Anyone who has worked for a mortgage company in the last 8 months knows that any phone call that starts with the person asking, “Do you have a second?” or “Do you have a moment?” knows that the call will last significantly longer. In fact, studies of mortgage banks telephone call volume for the first two months of 2008 was 36% higher, and calls lasted 18% longer, than the same period of 2007. OK, I just made that up, but sometimes it seems that way. Everyone is spending more time talking to their customers, working on harder problems, etc., but it appears that fortunately the loan limit questions are tapering off, for better or worse.

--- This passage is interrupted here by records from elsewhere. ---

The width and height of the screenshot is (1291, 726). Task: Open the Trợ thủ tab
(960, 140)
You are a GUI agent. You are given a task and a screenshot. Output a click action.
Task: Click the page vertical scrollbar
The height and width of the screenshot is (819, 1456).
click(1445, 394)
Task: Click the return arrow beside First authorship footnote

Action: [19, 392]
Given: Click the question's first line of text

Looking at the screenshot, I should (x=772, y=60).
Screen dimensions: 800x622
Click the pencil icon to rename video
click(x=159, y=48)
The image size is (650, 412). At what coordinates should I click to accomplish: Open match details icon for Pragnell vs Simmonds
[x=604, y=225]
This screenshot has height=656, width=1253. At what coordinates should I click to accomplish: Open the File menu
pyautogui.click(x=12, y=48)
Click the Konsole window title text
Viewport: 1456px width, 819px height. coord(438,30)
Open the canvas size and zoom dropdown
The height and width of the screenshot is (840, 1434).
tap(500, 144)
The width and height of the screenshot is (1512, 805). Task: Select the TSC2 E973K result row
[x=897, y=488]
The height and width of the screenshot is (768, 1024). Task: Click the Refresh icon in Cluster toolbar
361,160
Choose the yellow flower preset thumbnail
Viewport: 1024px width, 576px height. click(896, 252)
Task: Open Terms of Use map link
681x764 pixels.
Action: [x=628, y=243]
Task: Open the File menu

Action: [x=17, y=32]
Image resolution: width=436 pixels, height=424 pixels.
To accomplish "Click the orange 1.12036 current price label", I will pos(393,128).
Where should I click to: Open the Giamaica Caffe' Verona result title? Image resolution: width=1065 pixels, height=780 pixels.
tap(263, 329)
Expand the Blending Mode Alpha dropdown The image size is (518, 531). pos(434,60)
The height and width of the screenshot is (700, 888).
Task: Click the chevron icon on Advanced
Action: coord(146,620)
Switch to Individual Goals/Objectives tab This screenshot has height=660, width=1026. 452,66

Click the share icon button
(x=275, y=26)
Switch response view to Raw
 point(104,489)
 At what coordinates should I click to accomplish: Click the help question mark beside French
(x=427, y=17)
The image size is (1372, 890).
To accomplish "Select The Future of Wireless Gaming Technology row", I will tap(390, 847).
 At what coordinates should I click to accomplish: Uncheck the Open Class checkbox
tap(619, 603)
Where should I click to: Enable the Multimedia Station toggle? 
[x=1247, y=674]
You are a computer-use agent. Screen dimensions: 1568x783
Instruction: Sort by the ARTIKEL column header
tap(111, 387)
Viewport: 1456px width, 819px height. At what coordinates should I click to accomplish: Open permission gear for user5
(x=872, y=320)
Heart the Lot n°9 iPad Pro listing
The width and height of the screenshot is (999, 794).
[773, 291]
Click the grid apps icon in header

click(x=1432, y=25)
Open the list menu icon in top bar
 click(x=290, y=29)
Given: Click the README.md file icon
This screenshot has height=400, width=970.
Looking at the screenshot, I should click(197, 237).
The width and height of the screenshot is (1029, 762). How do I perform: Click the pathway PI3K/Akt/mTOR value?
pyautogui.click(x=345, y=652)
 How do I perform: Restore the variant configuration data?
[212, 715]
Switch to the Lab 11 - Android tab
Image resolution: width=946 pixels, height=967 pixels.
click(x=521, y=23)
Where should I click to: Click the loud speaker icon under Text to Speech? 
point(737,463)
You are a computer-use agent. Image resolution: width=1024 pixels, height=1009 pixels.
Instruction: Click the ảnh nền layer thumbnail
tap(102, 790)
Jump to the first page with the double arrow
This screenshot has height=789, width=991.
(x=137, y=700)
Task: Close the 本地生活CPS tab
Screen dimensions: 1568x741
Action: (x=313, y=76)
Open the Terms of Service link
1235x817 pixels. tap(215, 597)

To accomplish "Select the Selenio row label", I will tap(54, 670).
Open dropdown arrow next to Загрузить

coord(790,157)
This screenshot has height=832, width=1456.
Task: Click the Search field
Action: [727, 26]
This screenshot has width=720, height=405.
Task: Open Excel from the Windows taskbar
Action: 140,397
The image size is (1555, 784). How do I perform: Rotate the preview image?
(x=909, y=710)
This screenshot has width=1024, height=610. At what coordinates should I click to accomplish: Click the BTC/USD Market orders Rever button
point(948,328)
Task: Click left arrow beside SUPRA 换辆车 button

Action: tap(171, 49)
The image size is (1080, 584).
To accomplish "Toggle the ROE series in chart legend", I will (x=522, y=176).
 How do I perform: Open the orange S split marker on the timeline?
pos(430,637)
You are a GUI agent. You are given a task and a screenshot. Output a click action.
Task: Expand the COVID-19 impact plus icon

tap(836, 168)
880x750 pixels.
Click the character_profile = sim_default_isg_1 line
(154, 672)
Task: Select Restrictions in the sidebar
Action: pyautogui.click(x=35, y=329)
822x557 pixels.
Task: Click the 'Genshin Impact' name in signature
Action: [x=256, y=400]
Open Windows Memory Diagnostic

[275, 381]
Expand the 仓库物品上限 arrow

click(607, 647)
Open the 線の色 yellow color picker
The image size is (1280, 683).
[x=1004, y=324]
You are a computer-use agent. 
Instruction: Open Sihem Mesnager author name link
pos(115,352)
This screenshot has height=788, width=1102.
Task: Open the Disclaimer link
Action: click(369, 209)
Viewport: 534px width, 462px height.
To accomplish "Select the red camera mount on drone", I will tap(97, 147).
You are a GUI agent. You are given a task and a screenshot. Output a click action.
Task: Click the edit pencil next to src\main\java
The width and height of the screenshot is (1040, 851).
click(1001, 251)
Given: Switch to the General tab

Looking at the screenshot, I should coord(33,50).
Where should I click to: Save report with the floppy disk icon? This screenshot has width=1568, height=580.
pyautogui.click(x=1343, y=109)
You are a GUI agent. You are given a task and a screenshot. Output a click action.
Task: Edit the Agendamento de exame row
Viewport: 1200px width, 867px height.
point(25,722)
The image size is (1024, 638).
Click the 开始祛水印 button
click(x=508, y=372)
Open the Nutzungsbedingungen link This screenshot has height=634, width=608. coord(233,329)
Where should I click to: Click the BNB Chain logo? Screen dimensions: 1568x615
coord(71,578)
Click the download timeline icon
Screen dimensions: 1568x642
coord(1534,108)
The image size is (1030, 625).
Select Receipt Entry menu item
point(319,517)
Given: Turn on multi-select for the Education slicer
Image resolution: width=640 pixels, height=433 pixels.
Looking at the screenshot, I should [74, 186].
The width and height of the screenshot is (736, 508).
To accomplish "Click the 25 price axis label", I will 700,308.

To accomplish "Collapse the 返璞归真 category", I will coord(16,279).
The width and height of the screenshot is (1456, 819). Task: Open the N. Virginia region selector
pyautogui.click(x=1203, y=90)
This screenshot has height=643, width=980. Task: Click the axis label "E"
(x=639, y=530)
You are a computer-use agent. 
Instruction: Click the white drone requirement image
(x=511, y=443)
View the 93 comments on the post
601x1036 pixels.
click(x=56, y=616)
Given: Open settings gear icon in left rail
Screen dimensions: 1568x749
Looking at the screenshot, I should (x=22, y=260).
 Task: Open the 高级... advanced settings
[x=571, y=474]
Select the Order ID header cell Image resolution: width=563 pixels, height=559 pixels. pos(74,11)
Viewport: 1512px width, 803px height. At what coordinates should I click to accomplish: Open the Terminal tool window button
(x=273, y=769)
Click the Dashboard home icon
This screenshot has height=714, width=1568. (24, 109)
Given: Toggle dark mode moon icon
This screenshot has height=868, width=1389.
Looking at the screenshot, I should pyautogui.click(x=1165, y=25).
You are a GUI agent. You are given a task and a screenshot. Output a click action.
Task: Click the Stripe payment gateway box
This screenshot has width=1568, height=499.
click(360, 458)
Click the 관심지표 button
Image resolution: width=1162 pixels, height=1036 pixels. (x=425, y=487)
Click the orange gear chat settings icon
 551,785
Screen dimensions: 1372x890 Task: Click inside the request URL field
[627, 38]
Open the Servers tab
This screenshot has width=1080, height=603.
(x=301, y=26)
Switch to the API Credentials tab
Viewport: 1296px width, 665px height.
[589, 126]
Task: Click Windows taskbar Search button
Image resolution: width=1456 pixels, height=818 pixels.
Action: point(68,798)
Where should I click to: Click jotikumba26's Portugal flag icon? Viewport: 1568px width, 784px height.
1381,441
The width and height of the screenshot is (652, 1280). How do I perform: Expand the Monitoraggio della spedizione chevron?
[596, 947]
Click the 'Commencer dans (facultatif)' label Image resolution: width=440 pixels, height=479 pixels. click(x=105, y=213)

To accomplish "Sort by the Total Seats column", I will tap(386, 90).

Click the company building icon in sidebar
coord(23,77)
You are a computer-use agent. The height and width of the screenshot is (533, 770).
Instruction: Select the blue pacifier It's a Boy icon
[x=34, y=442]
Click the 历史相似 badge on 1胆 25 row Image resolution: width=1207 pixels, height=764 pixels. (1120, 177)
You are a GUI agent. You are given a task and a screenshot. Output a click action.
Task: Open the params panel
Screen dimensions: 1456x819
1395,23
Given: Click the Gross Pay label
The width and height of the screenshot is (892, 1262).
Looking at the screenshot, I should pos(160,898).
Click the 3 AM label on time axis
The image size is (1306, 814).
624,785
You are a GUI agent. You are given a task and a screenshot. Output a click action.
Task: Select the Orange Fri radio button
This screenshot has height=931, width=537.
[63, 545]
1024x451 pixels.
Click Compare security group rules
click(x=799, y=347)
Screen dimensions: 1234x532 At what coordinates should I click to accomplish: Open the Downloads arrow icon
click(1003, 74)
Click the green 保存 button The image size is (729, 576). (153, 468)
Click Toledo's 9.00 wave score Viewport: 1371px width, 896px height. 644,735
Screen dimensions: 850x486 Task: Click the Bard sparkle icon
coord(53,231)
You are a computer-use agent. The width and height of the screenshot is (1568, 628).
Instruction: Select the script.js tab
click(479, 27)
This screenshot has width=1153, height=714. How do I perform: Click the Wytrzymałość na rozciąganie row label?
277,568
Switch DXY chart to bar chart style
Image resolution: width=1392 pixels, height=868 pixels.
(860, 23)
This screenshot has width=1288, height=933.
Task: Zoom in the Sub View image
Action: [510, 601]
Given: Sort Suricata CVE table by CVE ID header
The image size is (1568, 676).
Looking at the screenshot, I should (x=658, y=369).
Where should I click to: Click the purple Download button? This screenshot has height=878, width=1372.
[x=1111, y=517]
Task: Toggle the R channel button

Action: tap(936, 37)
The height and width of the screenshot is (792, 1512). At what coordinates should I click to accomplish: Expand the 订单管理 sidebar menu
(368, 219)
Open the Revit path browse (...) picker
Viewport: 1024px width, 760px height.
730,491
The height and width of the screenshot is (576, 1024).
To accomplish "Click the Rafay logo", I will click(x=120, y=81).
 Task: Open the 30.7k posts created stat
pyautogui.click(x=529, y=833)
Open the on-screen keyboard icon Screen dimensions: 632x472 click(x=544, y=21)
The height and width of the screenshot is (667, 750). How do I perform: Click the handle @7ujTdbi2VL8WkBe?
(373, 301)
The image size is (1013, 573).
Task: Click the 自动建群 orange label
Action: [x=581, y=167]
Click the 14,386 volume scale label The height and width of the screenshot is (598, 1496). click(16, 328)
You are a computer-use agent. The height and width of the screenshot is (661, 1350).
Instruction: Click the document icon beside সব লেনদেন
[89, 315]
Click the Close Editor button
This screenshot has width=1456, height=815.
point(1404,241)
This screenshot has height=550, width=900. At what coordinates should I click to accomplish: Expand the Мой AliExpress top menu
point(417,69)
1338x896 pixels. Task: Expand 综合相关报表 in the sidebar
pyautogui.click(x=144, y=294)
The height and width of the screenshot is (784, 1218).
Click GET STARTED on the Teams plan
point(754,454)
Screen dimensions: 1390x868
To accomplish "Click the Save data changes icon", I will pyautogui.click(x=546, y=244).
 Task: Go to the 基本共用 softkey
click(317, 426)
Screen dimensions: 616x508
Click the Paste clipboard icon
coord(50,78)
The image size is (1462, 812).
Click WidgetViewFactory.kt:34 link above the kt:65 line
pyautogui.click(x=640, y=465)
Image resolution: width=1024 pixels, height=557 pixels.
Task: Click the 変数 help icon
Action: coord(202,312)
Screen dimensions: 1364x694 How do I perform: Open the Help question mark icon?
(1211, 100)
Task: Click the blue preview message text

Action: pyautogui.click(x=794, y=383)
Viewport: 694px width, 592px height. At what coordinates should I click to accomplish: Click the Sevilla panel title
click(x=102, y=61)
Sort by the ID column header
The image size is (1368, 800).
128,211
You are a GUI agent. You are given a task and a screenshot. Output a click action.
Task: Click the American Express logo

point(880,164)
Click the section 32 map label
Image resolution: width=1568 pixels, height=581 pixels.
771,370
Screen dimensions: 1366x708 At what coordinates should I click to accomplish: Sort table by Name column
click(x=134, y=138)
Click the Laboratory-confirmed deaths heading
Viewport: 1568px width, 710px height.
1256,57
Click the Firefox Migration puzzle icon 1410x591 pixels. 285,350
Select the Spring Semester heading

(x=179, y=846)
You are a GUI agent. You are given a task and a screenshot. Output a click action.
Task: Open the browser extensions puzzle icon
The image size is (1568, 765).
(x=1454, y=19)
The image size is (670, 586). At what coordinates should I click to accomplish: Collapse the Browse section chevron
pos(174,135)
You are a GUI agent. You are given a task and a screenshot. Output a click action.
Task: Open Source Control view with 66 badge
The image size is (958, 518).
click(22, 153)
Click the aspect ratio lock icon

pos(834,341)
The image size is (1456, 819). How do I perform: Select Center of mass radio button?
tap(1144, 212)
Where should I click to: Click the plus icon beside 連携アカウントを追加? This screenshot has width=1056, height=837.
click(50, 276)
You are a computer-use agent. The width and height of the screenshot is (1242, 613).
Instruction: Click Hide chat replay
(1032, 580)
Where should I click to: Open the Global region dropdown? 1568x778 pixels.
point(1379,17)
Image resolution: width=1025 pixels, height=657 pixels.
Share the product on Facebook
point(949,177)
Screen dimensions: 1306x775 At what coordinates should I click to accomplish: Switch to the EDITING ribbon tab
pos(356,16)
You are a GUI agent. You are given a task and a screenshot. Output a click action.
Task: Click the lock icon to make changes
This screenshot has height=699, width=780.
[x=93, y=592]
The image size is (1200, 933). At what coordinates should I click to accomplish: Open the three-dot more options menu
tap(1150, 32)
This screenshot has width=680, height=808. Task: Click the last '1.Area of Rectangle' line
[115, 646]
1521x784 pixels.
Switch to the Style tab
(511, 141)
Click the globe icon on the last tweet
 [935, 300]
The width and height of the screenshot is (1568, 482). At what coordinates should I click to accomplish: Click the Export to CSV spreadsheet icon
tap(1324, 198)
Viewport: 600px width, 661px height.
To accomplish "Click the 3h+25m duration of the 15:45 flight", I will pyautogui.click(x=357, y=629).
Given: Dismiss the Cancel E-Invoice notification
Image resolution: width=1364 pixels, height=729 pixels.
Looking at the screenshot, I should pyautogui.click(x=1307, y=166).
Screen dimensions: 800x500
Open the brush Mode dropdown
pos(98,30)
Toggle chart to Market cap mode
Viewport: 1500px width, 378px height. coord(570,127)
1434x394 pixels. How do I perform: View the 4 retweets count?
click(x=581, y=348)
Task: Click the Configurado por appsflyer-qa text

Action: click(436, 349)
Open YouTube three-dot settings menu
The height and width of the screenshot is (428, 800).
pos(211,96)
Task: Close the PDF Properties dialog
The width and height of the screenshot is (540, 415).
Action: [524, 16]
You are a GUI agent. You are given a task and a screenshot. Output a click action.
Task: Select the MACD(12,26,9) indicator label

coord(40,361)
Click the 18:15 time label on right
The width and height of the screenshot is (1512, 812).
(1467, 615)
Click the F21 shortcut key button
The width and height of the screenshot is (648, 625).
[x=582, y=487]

Speaking of harder problems, no wonder they could never figure out how to get off of Gilligan’s Island.
There is no news today, aside from CNBC report of Elliot Spitzer’s resignation, so eyes will be on the stock markets coming off of yesterday’s big gains – the largest percentage in 6 years. The 10-yr is back down to the high 3.50’s, but 30-yr mortgage prices are better by roughly .375 in price. Yesterday’s announcement by the Fed that they will accept agency and AAA-rated non-agency securities as collateral and will lend Treasuries for 28 days instead of the usual overnight period should help mortgages, and even jumbo mortgage-backed securities. In addition, the market is still giving a 60% chance that the Fed will reduce interest rates by 75 bps at next Tuesday’s meeting.
Intermediate ARM prices got you down? This came from Fannie’s trading desk:
In the last week, we’ve seen (prices) on ARMs collapse relative to their fixed-rate counterparts…. the rate on a 5/1 Hybrid had been running at 1% or more below the 30yr fixed rate, but over the past week, that spread has collapsed to 0.125% or even flat to 30yr fixed…Large supply and overall deleveraging by accounts appear to be the culprits of this underperformance of ARMs.
CitiMortgage, due to Fannie Mae’s changes to the DU Agency SISA program, made changes to their Portfolio products effective March 15th. Their DU/LP Agency SISA program will be subject to parameters such as, “Investment Properties no longer permitted,” “3/1, 5/1, 7/1 and 10/1 Libor Arm products will be available with a 10 year I/O period only,” “DTI has been reduced to a maximum of 45%,”, and several changes to their FICO and LTV bands. The minimum FICO for all loans originated for Citi’s Portfolio, except Community Lending products, will be 590. This includes Expanded Lending and any underwriting exceptions that remove loans from eligibility for sale.